The thrust of the game is the player has to make a forecast on the rank and suit of each of four playing cards. To make things easier, there are a couple jokers, which always result in a correct prediction and double the player's balance. The game starts with multiplying the player's bet by 100 but incorrect and partially incorrect answers will quickly diminish that balance. Whatever is left after four predictions is what the player gets.

Finally, there is a progressive jackpot that the player should be not be overly tempted by. The odds of hitting it are not determined naturally by the cards, as I explain below.


  1. A 54-card deck is used, with the usual 52 cards plus two jokers.
  2. Four cards are dealt to the player.
  3. Whatever the player bets, the game will multiply that bet by 100.
  4. The player must make two forecasts about the first card:
    • The suit (hearts, diamonds, clubs, or spades)
    • Whether it is odd (3, 5, 7, 9), even (2, 4, 6, 8, or 10), or high (jack, queen, king, or ace)
  5. If the card is a joker, then the balance is doubled.
  6. If the player gets both forecasts correct, then his balance remains the same.
  7. If the player gets the suit only correct, then his balance is reduced by 50%.
  8. Otherwise, the balance is reduced by 90%.
  9. The player will repeat steps 4 to 8 for three more cards.
  10. Any reduction will be rounded down to the nearest $0.25.
  11. If the player bet $20 and gets all four predictions correct and all four suits are represented, then the player will win a progressive jackpot.
  12. Per the casino's own rules, the jackpot is not triggered by the cards but rather by an internal mechanism. Here is a screenshot of how they explain it:


I have two pieces of advice regarding strategy:

  • Always pick even, since it includes five ranks, and both alternatives contain four only.
  • Pick the suit with the equal or more remaining cards left than all other suits.
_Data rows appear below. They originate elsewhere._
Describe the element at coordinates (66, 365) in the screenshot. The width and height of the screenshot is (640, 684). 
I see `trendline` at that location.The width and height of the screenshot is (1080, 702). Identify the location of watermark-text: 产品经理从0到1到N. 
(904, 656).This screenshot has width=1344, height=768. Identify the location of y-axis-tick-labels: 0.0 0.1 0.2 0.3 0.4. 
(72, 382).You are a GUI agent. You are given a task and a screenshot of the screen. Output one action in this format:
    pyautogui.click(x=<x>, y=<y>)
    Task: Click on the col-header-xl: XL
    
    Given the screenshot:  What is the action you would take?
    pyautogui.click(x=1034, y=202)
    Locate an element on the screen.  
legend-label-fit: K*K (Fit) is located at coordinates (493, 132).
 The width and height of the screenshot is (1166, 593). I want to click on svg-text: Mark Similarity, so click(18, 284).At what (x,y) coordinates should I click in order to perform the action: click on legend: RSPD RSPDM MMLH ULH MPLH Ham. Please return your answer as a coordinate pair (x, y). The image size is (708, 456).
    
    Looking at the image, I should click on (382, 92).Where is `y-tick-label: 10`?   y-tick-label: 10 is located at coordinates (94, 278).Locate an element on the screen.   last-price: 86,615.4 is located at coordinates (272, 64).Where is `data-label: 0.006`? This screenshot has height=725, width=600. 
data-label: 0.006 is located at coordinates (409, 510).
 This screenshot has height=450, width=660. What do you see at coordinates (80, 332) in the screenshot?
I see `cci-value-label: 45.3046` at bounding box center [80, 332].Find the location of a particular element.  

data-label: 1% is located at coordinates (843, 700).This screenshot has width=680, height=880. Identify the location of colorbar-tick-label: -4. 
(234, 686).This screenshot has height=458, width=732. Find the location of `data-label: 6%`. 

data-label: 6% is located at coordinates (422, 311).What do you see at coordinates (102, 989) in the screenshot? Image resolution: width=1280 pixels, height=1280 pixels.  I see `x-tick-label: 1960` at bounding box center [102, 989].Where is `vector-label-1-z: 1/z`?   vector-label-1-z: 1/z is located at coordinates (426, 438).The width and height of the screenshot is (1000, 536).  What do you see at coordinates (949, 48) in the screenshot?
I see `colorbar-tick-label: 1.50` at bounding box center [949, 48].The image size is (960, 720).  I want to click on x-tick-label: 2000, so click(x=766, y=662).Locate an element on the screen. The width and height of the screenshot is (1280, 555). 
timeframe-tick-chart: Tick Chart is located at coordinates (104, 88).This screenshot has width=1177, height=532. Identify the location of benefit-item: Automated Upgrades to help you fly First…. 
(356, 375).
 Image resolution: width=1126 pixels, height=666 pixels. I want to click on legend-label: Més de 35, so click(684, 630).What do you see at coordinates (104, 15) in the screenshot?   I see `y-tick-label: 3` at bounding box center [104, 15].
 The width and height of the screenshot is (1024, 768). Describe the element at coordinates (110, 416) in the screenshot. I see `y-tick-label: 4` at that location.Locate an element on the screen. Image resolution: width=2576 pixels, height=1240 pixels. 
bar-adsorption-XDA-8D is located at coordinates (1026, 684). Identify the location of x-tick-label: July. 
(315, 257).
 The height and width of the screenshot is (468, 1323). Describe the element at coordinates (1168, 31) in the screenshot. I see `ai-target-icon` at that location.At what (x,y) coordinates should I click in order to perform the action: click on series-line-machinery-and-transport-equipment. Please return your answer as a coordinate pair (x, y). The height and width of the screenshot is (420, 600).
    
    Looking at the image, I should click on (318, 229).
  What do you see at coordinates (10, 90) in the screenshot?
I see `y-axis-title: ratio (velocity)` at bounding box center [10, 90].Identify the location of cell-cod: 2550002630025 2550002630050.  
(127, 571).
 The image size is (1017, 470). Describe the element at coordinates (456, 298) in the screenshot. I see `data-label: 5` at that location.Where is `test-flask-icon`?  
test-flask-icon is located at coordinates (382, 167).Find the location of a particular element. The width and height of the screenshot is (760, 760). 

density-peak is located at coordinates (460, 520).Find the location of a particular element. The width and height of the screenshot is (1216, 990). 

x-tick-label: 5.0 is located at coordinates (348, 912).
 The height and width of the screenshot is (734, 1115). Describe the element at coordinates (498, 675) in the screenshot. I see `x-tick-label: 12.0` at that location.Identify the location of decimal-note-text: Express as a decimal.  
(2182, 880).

The following table shows the expected return, assuming the player does not bet enough to qualify for the progressive jackpot and ignoring the effect of rounding down. The lower right cell shows an expected return of 89.457%. In other words, a house edge of 10.543%.

Four Cast Return Table

Win Probability Return
400 0.000039 0.015788
200 0.000258 0.051649
100 0.000816 0.081557
50 0.001539 0.076974
40 0.000609 0.024353
25 0.001804 0.045097
20 0.003977 0.079542
12.5 0.001349 0.016863
10 0.012086 0.120860
6.25 0.000539 0.003370
5 0.019547 0.097734
4 0.002343 0.009372
2.5 0.018971 0.047427
2 0.022825 0.045650
1.25 0.010119 0.012648
1 0.064302 0.064302
0.5 0.088903 0.044452
0.25 0.071128 0.017782
0.2 0.057795 0.011559
0.1 0.138837 0.013884
0.05 0.222127 0.011106
0.01 0.260087 0.002601
Total 1.000000 0.894570

Progressive Jackpot

Before considering the jackpot, the house edge of Four Cast is 10.543%. If the game was dealt fairly, then the probability of the jackpot would be 1 in 12,144. This would result in an extra return of 4.11% for each $10,000 in the jackpot meter. At the minimum jackpot of $50,000, the player advantage would be 10.04%. As of this writing, the jackpot is at $53,912, which would result in a player advantage of 11.65%. At a jackpot of $100,000, the player advantage would be 30.63%

However, all that is moot because the jackpot isn't determined fairly by the cards. Since the odds of the jackpot can't be quantified, I can't justify ascribing any value to it, so I can't argue the return is any higher than 89.46%.

Grey List

I am big on open and honest gambling. Part of that means electronic representations of physical gambling equipment like cards, dice and balls conform to natural probabilities, as if played in real life. By their own admission, Slotland and Win a Day do not trigger the jackpot in card games by the cards themselves. For this reason, Slotland and Win a Day are on my online casino grey list. At least they admit the jackpots are gaffed. If they didn't, they would be on the blacklist.